## Job
Please turn the lines of the records into a numbered list, starting at the line that contains "Given: Click the With CA Cert info icon" and ending at the last line of the records, and leave out any blank lines.

Stored records
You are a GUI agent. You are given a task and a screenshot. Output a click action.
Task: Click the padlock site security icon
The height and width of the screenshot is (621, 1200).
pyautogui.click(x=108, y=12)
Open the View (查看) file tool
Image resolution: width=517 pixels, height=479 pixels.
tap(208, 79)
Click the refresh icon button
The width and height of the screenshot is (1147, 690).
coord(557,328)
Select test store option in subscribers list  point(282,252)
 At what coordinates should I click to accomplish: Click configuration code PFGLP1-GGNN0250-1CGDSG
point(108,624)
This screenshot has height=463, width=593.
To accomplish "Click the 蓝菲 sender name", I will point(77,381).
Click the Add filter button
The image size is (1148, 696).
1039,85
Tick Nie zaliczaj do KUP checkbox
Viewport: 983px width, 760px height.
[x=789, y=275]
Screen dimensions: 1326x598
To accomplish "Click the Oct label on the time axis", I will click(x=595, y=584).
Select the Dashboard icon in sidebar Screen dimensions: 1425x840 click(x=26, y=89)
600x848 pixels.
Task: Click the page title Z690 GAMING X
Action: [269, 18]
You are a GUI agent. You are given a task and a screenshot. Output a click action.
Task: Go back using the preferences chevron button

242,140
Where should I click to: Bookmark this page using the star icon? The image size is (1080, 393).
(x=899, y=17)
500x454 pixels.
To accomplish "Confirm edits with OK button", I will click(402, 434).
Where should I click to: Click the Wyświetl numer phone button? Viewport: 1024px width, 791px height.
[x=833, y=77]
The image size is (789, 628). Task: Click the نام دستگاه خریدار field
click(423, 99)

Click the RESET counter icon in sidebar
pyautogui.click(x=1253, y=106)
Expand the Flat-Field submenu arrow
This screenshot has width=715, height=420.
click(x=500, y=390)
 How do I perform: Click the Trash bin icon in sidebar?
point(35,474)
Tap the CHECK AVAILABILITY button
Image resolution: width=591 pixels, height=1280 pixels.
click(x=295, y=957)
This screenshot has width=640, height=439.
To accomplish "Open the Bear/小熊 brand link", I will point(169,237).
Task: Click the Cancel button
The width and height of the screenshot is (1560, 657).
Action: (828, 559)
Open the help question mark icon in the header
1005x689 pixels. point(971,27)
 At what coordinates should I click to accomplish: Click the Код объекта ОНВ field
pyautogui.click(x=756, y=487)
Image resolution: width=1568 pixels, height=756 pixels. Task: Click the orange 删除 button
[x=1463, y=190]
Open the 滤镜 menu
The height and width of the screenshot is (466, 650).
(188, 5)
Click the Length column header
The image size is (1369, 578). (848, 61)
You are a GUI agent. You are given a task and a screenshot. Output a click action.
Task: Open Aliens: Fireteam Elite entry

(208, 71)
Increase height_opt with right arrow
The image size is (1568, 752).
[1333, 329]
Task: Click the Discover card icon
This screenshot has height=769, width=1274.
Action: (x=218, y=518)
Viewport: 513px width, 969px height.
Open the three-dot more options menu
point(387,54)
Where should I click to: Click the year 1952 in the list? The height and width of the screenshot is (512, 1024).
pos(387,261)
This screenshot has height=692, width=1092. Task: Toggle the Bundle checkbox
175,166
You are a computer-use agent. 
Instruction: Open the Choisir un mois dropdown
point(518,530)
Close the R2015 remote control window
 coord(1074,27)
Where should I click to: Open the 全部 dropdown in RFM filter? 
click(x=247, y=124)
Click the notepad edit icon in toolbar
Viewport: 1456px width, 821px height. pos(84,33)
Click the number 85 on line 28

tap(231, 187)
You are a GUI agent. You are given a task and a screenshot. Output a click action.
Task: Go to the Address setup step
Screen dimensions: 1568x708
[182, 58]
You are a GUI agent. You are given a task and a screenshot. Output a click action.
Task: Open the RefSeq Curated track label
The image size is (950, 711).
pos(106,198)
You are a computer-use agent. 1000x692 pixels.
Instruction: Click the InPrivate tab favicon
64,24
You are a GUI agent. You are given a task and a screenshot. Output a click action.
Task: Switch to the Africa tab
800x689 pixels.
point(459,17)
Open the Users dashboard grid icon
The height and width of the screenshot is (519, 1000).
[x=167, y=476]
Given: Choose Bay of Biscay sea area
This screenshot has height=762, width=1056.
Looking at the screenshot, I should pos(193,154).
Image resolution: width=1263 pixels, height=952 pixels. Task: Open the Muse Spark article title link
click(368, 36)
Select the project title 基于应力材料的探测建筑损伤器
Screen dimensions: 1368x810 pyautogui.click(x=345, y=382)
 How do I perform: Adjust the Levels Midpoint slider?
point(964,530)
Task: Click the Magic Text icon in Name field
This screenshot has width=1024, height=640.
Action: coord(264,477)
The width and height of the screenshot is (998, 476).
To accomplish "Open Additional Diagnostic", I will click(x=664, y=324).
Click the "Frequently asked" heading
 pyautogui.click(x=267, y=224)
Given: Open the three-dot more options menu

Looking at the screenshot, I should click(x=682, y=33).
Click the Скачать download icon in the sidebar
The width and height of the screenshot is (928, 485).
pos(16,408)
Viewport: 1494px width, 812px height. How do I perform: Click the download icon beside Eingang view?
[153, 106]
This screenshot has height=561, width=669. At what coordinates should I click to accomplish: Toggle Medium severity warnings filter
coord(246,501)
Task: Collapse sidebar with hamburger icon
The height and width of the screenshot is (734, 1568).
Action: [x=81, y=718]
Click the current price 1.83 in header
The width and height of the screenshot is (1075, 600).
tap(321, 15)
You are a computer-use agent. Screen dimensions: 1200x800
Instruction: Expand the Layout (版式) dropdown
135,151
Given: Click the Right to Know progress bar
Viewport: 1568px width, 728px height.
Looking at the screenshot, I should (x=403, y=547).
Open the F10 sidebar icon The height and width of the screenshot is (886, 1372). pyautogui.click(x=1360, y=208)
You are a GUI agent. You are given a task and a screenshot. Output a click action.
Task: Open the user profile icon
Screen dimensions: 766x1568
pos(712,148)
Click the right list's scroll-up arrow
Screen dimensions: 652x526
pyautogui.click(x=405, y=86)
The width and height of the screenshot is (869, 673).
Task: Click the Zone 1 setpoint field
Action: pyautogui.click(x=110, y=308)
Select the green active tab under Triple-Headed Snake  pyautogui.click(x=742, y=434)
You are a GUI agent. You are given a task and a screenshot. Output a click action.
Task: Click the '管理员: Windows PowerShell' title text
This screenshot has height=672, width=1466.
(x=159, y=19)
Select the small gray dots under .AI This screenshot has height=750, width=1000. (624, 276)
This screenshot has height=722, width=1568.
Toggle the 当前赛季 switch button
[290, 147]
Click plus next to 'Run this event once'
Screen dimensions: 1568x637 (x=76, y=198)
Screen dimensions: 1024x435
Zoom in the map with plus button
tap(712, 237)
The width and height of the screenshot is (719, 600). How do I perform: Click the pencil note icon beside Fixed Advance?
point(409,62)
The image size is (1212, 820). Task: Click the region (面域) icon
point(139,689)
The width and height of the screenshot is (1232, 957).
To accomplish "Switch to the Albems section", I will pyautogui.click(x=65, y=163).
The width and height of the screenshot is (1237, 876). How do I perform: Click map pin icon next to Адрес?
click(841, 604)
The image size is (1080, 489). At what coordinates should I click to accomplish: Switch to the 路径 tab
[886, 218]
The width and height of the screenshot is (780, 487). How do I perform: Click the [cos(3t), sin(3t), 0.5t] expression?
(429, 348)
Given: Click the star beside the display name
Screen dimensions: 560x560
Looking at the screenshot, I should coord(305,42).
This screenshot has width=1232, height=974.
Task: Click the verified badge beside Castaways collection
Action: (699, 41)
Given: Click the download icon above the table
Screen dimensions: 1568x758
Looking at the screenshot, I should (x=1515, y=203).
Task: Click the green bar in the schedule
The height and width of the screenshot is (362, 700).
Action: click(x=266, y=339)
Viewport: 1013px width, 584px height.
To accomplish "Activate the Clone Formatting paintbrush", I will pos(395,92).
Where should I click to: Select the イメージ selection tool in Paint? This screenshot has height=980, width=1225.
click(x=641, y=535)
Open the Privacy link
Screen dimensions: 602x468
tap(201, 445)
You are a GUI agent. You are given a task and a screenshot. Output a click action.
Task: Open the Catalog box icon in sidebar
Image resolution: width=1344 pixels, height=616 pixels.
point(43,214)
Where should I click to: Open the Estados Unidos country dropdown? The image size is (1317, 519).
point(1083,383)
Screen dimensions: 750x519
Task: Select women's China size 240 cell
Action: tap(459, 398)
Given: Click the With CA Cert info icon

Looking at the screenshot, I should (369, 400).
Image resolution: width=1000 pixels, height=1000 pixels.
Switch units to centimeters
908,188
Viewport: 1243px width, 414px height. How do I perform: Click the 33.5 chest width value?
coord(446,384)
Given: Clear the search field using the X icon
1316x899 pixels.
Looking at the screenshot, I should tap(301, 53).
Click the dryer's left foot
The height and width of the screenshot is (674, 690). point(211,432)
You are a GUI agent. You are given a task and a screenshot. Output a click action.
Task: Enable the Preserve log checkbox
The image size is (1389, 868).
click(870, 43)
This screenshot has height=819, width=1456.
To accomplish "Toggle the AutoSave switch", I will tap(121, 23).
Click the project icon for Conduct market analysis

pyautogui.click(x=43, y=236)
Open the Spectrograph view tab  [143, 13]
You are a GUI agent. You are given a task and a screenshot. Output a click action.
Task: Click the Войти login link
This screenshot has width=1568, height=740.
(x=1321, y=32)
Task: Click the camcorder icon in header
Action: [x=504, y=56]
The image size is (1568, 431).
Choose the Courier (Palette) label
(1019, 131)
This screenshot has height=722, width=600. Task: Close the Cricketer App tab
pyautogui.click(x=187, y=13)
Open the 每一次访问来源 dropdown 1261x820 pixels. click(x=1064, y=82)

## Solution to the problem
1. Given: Click the With CA Cert info icon
2. Looking at the screenshot, I should (369, 400).
3. Image resolution: width=1000 pixels, height=1000 pixels.
4. Switch units to centimeters
5. 908,188
6. Viewport: 1243px width, 414px height. How do I perform: Click the 33.5 chest width value?
7. coord(446,384)
8. Given: Clear the search field using the X icon
9. 1316x899 pixels.
10. Looking at the screenshot, I should tap(301, 53).
11. Click the dryer's left foot
12. The height and width of the screenshot is (674, 690). point(211,432)
13. You are a GUI agent. You are given a task and a screenshot. Output a click action.
14. Task: Enable the Preserve log checkbox
15. The image size is (1389, 868).
16. click(870, 43)
17. This screenshot has height=819, width=1456.
18. To accomplish "Toggle the AutoSave switch", I will tap(121, 23).
19. Click the project icon for Conduct market analysis
20. pyautogui.click(x=43, y=236)
21. Open the Spectrograph view tab  [143, 13]
22. You are a GUI agent. You are given a task and a screenshot. Output a click action.
23. Task: Click the Войти login link
24. This screenshot has width=1568, height=740.
25. (x=1321, y=32)
26. Task: Click the camcorder icon in header
27. Action: [x=504, y=56]
28. The image size is (1568, 431).
29. Choose the Courier (Palette) label
30. (1019, 131)
31. This screenshot has height=722, width=600. Task: Close the Cricketer App tab
32. pyautogui.click(x=187, y=13)
33. Open the 每一次访问来源 dropdown 1261x820 pixels. click(x=1064, y=82)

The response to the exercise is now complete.